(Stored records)

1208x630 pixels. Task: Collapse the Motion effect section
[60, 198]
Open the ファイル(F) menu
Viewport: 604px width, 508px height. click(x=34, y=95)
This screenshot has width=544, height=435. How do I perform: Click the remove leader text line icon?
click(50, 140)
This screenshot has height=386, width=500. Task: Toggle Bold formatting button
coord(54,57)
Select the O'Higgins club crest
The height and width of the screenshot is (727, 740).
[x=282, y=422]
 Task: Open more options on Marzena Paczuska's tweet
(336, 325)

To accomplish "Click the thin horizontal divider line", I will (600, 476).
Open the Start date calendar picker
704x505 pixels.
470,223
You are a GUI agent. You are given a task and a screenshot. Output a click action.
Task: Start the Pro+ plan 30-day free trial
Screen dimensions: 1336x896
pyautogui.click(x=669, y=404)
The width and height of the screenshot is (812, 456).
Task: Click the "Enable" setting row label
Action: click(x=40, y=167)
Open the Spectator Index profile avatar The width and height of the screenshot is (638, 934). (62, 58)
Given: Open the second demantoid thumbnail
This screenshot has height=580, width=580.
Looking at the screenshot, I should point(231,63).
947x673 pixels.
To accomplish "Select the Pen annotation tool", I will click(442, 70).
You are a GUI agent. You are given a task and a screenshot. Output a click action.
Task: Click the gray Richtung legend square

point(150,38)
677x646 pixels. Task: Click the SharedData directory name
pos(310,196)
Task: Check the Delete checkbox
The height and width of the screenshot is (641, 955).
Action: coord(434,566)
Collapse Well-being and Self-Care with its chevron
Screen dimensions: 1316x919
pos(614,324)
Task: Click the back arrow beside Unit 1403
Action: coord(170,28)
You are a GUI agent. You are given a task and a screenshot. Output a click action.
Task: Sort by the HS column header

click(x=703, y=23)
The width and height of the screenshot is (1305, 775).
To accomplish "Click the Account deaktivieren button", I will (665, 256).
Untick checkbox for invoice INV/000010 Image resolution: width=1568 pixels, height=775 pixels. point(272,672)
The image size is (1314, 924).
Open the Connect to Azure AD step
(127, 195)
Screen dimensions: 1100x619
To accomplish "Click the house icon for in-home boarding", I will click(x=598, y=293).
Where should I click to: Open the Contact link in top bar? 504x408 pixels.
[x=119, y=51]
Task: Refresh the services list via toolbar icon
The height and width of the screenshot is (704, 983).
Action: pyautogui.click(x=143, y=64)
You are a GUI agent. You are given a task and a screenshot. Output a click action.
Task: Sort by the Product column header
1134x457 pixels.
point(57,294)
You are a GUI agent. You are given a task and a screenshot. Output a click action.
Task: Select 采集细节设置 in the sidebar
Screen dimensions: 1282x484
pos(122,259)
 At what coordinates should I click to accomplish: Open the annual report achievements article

**WHAT IS NEEDED**
Would you copy out exactly the lines above that start at the one containing "Open the Spectator" and end at the one containing "The width and height of the screenshot is (1305, 775).", inclusive?

**SOLUTION TO THIS TASK**
Open the Spectator Index profile avatar The width and height of the screenshot is (638, 934). (62, 58)
Given: Open the second demantoid thumbnail
This screenshot has height=580, width=580.
Looking at the screenshot, I should point(231,63).
947x673 pixels.
To accomplish "Select the Pen annotation tool", I will click(442, 70).
You are a GUI agent. You are given a task and a screenshot. Output a click action.
Task: Click the gray Richtung legend square

point(150,38)
677x646 pixels. Task: Click the SharedData directory name
pos(310,196)
Task: Check the Delete checkbox
The height and width of the screenshot is (641, 955).
Action: coord(434,566)
Collapse Well-being and Self-Care with its chevron
Screen dimensions: 1316x919
pos(614,324)
Task: Click the back arrow beside Unit 1403
Action: coord(170,28)
You are a GUI agent. You are given a task and a screenshot. Output a click action.
Task: Sort by the HS column header

click(x=703, y=23)
The width and height of the screenshot is (1305, 775).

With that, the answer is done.